— INSTRUCTIONS TO FOLLOW —
Determine how many lines of the entries that follow contain "timestamp", and respond with that number alone.

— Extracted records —
= Beginning of Section =

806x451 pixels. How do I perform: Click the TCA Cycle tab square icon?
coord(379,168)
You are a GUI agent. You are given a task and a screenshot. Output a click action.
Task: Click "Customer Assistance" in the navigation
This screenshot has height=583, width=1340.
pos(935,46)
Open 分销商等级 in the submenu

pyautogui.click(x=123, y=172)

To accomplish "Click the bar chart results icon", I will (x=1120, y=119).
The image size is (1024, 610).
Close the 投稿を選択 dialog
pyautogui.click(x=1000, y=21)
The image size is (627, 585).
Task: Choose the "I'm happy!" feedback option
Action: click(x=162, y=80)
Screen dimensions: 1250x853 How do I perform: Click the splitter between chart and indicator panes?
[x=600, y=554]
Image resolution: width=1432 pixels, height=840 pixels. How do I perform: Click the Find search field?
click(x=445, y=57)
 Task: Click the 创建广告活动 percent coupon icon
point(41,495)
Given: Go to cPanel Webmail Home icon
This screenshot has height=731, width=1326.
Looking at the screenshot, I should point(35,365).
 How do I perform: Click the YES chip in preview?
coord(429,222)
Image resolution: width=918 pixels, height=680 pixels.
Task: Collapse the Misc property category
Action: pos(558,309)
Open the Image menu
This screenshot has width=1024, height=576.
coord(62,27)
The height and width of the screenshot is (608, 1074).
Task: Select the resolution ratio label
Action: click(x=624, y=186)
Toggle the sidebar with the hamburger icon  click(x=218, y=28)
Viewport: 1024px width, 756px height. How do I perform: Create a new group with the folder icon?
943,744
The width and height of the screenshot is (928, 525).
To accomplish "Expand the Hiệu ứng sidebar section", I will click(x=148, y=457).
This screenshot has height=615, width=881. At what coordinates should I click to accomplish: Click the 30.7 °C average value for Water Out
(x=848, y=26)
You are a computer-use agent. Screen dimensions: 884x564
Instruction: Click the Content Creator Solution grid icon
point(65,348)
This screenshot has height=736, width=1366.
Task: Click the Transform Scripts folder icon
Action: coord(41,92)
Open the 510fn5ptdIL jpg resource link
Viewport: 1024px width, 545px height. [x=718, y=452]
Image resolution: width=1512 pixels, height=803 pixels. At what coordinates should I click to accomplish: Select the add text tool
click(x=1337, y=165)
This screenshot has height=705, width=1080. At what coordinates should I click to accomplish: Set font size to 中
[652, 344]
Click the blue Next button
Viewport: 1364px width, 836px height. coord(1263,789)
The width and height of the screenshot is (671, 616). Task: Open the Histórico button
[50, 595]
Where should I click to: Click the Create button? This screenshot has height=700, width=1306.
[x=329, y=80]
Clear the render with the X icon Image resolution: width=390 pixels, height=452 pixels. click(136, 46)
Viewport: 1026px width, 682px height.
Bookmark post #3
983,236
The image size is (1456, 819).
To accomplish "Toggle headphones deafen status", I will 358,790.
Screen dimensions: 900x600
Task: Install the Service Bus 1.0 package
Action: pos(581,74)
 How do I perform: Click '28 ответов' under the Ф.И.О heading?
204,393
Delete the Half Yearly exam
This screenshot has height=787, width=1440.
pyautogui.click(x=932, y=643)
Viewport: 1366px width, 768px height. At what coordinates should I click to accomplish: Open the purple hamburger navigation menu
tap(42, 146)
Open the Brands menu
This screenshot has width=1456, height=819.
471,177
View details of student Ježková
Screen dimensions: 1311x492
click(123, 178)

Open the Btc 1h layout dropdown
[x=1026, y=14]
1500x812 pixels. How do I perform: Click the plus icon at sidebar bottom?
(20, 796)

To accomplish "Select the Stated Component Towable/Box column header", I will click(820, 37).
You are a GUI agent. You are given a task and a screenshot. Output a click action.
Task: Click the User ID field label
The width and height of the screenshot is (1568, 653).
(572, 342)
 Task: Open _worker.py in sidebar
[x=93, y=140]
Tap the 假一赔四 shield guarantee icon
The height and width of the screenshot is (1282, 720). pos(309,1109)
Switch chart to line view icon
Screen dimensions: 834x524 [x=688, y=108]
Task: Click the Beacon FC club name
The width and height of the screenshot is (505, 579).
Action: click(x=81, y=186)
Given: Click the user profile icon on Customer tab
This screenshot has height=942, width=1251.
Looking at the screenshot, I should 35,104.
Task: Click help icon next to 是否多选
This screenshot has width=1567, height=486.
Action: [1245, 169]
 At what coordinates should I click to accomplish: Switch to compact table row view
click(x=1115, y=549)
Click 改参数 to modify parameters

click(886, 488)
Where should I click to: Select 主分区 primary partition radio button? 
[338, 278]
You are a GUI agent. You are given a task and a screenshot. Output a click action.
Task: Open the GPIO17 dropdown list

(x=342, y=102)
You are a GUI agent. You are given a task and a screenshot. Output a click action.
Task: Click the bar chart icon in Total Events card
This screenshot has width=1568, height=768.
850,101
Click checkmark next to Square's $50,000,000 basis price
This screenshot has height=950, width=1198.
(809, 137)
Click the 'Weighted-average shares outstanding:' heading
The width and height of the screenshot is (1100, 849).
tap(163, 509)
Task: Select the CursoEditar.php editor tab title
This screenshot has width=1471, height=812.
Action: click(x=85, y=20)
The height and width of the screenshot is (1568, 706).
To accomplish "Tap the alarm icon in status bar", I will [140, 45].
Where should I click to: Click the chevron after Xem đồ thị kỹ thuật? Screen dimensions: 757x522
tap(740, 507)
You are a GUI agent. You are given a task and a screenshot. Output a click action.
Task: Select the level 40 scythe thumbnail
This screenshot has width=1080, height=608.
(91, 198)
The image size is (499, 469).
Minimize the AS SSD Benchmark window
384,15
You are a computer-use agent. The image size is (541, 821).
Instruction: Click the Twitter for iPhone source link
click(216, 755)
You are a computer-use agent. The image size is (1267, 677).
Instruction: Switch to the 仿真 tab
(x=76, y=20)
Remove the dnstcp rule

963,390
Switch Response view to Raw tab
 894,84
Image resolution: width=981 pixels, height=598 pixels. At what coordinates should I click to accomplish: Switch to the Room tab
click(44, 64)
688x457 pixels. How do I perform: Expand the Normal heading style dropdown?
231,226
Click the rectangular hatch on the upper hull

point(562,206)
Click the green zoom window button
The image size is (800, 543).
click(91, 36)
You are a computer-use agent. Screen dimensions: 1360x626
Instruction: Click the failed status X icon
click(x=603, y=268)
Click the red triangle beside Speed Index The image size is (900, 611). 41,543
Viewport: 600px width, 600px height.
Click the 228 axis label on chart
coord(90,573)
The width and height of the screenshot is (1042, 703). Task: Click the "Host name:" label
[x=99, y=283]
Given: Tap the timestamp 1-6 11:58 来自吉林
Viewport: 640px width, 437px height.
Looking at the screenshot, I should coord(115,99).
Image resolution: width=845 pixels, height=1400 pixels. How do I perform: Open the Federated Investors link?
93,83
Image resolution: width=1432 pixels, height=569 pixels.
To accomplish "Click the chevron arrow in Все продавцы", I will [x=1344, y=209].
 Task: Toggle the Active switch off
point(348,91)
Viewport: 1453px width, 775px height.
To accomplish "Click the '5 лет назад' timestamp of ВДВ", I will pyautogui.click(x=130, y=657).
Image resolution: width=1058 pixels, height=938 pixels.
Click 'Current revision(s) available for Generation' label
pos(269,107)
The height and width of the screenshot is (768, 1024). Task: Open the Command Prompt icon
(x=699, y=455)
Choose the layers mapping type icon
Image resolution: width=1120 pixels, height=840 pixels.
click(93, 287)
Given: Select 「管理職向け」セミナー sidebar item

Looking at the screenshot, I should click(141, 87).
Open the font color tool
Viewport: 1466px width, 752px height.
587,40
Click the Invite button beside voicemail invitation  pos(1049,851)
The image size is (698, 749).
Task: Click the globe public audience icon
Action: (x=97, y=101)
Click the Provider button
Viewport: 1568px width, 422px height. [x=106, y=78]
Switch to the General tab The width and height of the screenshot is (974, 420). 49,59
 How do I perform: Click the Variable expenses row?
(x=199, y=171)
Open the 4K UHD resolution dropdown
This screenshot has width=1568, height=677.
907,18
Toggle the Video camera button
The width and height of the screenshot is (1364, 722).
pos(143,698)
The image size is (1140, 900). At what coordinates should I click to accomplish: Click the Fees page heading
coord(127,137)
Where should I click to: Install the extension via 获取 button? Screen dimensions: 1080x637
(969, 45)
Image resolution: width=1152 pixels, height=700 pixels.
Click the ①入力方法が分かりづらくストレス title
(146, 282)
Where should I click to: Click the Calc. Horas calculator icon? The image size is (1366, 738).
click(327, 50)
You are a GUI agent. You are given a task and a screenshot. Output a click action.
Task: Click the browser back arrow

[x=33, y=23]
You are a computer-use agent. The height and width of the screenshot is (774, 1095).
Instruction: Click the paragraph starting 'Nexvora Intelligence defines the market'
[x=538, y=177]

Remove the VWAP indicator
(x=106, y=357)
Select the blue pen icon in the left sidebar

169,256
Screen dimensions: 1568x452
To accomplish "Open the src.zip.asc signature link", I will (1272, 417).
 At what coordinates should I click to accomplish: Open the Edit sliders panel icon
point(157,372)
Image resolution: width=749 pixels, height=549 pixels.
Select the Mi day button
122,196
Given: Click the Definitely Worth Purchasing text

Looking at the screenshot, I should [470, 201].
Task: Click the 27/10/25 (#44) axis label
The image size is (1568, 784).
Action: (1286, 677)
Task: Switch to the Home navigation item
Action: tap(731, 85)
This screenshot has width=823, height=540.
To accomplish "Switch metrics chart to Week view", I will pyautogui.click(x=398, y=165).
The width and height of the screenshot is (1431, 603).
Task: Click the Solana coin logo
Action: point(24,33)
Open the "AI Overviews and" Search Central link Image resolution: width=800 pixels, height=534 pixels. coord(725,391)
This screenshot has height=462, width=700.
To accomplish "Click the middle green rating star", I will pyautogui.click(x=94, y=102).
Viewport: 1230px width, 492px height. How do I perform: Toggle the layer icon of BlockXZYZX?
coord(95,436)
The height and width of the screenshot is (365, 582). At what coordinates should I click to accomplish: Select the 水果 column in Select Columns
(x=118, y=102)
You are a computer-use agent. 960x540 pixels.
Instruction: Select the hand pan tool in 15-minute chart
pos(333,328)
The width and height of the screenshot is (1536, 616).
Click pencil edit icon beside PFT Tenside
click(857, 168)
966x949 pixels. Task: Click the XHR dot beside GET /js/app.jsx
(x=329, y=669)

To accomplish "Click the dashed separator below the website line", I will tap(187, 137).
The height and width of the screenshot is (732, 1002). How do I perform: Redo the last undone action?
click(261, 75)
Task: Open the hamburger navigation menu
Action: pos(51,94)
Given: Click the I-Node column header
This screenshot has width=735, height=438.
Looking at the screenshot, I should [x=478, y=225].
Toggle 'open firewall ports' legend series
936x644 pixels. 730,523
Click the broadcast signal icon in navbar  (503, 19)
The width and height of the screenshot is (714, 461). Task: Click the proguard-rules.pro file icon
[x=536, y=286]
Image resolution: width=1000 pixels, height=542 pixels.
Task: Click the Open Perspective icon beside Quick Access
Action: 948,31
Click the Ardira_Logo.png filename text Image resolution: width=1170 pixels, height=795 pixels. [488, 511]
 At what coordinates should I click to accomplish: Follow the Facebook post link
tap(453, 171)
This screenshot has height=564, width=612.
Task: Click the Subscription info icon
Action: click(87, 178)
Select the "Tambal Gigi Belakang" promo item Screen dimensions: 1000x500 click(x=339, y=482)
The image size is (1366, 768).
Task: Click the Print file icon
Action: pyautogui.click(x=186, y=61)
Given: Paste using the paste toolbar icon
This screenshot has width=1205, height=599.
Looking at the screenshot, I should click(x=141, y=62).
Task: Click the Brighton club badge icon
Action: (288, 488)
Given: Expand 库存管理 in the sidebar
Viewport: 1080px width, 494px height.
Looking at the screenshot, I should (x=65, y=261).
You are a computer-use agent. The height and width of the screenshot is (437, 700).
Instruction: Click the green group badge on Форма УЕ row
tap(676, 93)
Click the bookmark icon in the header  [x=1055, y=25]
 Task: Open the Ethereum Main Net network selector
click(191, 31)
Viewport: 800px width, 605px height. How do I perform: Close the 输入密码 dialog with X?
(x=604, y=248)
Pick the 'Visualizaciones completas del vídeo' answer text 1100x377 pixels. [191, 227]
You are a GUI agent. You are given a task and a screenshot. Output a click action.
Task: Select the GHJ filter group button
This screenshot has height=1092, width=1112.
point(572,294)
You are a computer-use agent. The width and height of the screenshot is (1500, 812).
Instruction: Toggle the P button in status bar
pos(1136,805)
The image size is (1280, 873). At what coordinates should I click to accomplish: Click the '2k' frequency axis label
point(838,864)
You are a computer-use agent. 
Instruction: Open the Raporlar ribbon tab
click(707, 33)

= End of Section =

— SOLUTION —
2